PROBLEM DESCRIPTION: Present the lines of the listing from the one containing "You are a computer-use agent. Screen" through the one containing "(x=202, y=121)", inclusive, as a numbered list, omitting any blank lines.

[Items from a dataset]
=====

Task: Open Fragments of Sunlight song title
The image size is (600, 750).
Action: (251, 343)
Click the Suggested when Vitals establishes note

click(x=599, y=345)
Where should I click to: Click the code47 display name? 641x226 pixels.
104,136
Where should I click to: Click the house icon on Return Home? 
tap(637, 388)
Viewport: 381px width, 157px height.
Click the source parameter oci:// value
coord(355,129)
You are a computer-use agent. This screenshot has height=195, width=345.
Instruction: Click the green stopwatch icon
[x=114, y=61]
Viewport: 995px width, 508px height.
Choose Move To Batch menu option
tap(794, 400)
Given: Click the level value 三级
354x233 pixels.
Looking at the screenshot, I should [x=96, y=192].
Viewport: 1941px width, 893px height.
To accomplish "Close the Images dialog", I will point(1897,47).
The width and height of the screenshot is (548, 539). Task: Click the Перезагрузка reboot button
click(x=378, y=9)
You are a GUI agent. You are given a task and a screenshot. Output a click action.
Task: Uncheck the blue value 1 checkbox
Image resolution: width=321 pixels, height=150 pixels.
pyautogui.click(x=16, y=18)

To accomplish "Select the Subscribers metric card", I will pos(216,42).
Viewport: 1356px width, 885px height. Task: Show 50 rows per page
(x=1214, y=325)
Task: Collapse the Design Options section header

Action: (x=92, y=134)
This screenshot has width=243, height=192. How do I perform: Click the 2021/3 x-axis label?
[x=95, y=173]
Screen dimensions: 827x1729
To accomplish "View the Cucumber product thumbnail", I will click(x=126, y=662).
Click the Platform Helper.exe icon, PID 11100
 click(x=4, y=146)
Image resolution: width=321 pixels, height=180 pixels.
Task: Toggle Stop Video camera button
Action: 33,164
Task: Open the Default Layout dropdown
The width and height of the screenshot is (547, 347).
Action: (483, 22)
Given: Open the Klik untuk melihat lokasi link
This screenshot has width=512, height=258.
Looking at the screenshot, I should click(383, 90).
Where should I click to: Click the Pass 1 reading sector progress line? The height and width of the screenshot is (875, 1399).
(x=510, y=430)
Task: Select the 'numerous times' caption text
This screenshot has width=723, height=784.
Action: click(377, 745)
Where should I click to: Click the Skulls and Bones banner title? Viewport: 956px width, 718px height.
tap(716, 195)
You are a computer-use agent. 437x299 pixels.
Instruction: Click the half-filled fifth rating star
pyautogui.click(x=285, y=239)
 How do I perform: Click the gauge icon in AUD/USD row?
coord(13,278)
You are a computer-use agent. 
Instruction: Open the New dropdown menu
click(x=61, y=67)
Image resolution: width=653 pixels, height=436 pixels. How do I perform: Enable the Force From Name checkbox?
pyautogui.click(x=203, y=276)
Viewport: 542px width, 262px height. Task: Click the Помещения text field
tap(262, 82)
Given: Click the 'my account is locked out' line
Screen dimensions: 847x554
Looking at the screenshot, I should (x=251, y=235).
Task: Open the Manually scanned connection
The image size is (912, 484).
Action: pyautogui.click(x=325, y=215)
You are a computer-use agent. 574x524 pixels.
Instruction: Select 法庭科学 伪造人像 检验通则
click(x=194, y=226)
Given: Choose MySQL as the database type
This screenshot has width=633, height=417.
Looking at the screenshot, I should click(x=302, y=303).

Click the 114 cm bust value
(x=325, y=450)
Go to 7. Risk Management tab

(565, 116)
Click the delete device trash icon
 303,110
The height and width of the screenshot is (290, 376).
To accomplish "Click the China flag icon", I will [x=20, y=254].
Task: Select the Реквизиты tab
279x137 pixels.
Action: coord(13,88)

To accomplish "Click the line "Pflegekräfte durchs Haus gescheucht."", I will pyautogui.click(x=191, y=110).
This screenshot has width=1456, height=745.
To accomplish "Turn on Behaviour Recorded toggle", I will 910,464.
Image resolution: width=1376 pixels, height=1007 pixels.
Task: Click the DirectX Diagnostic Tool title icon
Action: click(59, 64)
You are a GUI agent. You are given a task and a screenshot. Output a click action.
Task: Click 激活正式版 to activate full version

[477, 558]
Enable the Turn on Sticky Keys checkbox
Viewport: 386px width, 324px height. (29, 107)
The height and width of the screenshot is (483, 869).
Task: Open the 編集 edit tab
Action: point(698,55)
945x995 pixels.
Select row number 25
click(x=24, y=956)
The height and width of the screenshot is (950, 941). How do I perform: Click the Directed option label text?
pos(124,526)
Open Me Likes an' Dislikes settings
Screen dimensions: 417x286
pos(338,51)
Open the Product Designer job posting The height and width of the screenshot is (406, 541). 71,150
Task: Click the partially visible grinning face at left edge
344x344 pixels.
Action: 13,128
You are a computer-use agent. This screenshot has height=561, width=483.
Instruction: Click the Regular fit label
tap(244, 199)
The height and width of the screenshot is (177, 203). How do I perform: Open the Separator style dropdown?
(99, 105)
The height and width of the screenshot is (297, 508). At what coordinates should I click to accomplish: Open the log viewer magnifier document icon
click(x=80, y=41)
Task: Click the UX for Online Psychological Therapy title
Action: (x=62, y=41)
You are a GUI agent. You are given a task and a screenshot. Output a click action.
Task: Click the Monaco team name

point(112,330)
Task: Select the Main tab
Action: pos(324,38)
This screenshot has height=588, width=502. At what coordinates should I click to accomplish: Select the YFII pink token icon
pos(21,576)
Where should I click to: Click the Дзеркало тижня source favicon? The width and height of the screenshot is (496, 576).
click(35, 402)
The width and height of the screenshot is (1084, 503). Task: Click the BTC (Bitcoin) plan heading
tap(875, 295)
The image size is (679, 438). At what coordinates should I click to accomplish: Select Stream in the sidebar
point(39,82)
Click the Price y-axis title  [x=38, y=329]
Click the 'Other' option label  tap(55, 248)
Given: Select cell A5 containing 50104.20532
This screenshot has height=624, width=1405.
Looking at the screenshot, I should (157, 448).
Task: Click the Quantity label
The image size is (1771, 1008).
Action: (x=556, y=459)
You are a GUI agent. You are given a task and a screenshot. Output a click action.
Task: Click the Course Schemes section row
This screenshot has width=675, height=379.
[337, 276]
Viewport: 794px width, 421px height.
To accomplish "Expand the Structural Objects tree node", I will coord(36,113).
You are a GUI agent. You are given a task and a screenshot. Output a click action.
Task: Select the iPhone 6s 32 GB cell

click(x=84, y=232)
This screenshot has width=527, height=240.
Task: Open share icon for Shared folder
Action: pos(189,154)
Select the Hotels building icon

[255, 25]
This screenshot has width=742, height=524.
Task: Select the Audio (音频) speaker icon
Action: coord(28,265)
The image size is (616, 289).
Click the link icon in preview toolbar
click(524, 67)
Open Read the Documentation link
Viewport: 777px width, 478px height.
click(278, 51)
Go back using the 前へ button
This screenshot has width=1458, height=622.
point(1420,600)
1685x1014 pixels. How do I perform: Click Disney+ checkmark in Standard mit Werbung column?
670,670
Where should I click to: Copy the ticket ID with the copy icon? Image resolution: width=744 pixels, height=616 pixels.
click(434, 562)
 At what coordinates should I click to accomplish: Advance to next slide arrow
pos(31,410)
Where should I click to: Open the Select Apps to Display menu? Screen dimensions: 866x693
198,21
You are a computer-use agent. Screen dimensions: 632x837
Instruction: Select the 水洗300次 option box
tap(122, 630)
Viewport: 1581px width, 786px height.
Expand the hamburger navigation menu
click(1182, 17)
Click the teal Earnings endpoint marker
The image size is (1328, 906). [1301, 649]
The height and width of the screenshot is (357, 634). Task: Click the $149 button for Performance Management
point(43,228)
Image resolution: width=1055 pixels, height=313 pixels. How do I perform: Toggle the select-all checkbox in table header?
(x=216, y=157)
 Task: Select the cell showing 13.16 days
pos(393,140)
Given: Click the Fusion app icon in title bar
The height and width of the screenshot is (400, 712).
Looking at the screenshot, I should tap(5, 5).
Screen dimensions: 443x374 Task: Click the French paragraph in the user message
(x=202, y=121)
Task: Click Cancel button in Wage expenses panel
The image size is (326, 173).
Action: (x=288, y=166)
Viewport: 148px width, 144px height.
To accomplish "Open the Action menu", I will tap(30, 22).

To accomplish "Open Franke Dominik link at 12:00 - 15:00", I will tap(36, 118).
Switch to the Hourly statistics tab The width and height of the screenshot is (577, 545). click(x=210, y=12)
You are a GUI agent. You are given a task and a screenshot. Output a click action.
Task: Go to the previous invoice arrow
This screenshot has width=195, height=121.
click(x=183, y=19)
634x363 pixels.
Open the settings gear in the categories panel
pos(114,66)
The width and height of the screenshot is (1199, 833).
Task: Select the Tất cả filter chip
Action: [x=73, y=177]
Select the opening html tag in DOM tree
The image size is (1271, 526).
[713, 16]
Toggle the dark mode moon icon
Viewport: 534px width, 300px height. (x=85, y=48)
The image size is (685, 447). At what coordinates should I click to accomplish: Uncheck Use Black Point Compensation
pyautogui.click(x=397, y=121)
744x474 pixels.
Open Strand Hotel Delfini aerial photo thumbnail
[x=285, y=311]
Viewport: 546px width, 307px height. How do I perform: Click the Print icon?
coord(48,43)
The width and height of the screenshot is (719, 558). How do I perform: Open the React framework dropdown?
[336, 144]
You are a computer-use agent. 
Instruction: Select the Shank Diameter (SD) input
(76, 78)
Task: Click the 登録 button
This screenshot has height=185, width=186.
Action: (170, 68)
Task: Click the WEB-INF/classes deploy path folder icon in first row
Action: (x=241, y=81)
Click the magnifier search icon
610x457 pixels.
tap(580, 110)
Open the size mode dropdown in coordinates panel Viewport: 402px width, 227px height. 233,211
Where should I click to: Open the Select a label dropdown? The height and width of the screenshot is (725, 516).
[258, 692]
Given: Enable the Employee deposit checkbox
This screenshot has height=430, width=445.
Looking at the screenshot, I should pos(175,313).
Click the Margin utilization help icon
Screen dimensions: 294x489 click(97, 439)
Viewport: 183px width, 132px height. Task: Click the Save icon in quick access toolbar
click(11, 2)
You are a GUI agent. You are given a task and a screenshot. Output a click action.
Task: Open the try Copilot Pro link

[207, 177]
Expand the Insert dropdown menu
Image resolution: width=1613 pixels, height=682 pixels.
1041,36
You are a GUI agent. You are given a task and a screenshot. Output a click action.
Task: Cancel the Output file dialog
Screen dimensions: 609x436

=====

OUTPUT:
1. You are a computer-use agent. Screen dimensions: 632x837
2. Instruction: Select the 水洗300次 option box
3. tap(122, 630)
4. Viewport: 1581px width, 786px height.
5. Expand the hamburger navigation menu
6. click(1182, 17)
7. Click the teal Earnings endpoint marker
8. The image size is (1328, 906). [1301, 649]
9. The height and width of the screenshot is (357, 634). Task: Click the $149 button for Performance Management
10. point(43,228)
11. Image resolution: width=1055 pixels, height=313 pixels. How do I perform: Toggle the select-all checkbox in table header?
12. (x=216, y=157)
13.  Task: Select the cell showing 13.16 days
14. pos(393,140)
15. Given: Click the Fusion app icon in title bar
16. The height and width of the screenshot is (400, 712).
17. Looking at the screenshot, I should tap(5, 5).
18. Screen dimensions: 443x374 Task: Click the French paragraph in the user message
19. (x=202, y=121)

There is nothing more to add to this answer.